What you will do:
Turn every line of the records below into a numbered list, dropping the blank lines.

Raw data:
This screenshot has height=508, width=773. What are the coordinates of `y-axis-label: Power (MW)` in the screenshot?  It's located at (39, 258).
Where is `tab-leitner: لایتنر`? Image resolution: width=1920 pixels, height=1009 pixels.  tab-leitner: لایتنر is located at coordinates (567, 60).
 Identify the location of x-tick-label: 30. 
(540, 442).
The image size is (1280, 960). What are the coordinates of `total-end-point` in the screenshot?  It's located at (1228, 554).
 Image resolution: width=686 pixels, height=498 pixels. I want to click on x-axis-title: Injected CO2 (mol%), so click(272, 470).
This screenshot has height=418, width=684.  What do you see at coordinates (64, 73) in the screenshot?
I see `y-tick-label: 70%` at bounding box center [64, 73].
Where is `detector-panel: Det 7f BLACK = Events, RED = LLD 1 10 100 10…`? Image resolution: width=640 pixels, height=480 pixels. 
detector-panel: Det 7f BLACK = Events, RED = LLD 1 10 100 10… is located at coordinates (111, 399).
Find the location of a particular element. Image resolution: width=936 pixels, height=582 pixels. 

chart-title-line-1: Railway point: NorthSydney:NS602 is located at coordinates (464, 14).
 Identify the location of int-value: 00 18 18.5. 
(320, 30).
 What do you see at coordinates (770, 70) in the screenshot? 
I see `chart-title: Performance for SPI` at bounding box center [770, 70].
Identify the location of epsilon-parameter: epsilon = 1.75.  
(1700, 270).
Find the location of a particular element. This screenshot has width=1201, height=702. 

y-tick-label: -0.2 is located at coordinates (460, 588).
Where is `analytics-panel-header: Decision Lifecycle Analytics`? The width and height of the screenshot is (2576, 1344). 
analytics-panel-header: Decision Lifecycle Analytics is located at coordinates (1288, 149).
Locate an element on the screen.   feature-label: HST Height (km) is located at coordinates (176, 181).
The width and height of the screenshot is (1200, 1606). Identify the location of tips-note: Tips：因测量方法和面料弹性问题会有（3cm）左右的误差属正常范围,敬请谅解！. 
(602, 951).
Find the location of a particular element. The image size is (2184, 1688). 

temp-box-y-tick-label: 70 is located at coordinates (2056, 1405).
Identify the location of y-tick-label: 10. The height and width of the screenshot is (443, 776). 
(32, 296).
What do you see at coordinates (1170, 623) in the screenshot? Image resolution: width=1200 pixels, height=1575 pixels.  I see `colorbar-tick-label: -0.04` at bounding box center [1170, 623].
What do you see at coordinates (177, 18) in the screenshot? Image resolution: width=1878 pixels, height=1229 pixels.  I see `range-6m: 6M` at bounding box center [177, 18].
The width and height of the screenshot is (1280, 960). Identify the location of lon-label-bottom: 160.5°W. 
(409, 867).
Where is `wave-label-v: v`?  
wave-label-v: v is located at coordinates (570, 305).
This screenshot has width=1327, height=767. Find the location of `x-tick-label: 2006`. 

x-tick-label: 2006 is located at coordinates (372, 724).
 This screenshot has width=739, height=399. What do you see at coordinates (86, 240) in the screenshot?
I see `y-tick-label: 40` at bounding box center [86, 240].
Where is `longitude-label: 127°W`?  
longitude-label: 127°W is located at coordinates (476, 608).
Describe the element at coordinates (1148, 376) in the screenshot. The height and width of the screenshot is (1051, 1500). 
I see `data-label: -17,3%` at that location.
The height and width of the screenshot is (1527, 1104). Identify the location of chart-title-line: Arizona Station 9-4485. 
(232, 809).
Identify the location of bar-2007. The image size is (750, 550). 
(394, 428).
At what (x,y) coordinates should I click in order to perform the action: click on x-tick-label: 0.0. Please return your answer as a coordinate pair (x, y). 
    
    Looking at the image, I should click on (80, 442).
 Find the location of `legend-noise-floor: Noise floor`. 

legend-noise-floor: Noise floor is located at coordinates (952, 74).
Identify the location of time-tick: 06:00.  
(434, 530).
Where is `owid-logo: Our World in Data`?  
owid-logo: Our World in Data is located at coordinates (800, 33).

Exercise answer:
1. This screenshot has height=508, width=773. What are the coordinates of `y-axis-label: Power (MW)` in the screenshot?  It's located at (39, 258).
2. Where is `tab-leitner: لایتنر`? Image resolution: width=1920 pixels, height=1009 pixels.  tab-leitner: لایتنر is located at coordinates (567, 60).
3.  Identify the location of x-tick-label: 30. 
4. (540, 442).
5. The image size is (1280, 960). What are the coordinates of `total-end-point` in the screenshot?  It's located at (1228, 554).
6.  Image resolution: width=686 pixels, height=498 pixels. I want to click on x-axis-title: Injected CO2 (mol%), so click(272, 470).
7. This screenshot has height=418, width=684.  What do you see at coordinates (64, 73) in the screenshot?
8. I see `y-tick-label: 70%` at bounding box center [64, 73].
9. Where is `detector-panel: Det 7f BLACK = Events, RED = LLD 1 10 100 10…`? Image resolution: width=640 pixels, height=480 pixels. 
10. detector-panel: Det 7f BLACK = Events, RED = LLD 1 10 100 10… is located at coordinates (111, 399).
11. Find the location of a particular element. Image resolution: width=936 pixels, height=582 pixels. 
12. chart-title-line-1: Railway point: NorthSydney:NS602 is located at coordinates (464, 14).
13.  Identify the location of int-value: 00 18 18.5. 
14. (320, 30).
15.  What do you see at coordinates (770, 70) in the screenshot? 
16. I see `chart-title: Performance for SPI` at bounding box center [770, 70].
17. Identify the location of epsilon-parameter: epsilon = 1.75.  
18. (1700, 270).
19. Find the location of a particular element. This screenshot has width=1201, height=702. 
20. y-tick-label: -0.2 is located at coordinates (460, 588).
21. Where is `analytics-panel-header: Decision Lifecycle Analytics`? The width and height of the screenshot is (2576, 1344). 
22. analytics-panel-header: Decision Lifecycle Analytics is located at coordinates (1288, 149).
23. Locate an element on the screen.   feature-label: HST Height (km) is located at coordinates (176, 181).
24. The width and height of the screenshot is (1200, 1606). Identify the location of tips-note: Tips：因测量方法和面料弹性问题会有（3cm）左右的误差属正常范围,敬请谅解！. 
25. (602, 951).
26. Find the location of a particular element. The image size is (2184, 1688). 
27. temp-box-y-tick-label: 70 is located at coordinates (2056, 1405).
28. Identify the location of y-tick-label: 10. The height and width of the screenshot is (443, 776). 
29. (32, 296).
30. What do you see at coordinates (1170, 623) in the screenshot? Image resolution: width=1200 pixels, height=1575 pixels.  I see `colorbar-tick-label: -0.04` at bounding box center [1170, 623].
31. What do you see at coordinates (177, 18) in the screenshot? Image resolution: width=1878 pixels, height=1229 pixels.  I see `range-6m: 6M` at bounding box center [177, 18].
32. The width and height of the screenshot is (1280, 960). Identify the location of lon-label-bottom: 160.5°W. 
33. (409, 867).
34. Where is `wave-label-v: v`?  
35. wave-label-v: v is located at coordinates (570, 305).
36. This screenshot has width=1327, height=767. Find the location of `x-tick-label: 2006`. 
37. x-tick-label: 2006 is located at coordinates (372, 724).
38.  This screenshot has width=739, height=399. What do you see at coordinates (86, 240) in the screenshot?
39. I see `y-tick-label: 40` at bounding box center [86, 240].
40. Where is `longitude-label: 127°W`?  
41. longitude-label: 127°W is located at coordinates (476, 608).
42. Describe the element at coordinates (1148, 376) in the screenshot. The height and width of the screenshot is (1051, 1500). 
43. I see `data-label: -17,3%` at that location.
44. The height and width of the screenshot is (1527, 1104). Identify the location of chart-title-line: Arizona Station 9-4485. 
45. (232, 809).
46. Identify the location of bar-2007. The image size is (750, 550). 
47. (394, 428).
48. At what (x,y) coordinates should I click in order to perform the action: click on x-tick-label: 0.0. Please return your answer as a coordinate pair (x, y). 
49.     Looking at the image, I should click on (80, 442).
50.  Find the location of `legend-noise-floor: Noise floor`. 
51. legend-noise-floor: Noise floor is located at coordinates (952, 74).
52. Identify the location of time-tick: 06:00.  
53. (434, 530).
54. Where is `owid-logo: Our World in Data`?  
55. owid-logo: Our World in Data is located at coordinates (800, 33).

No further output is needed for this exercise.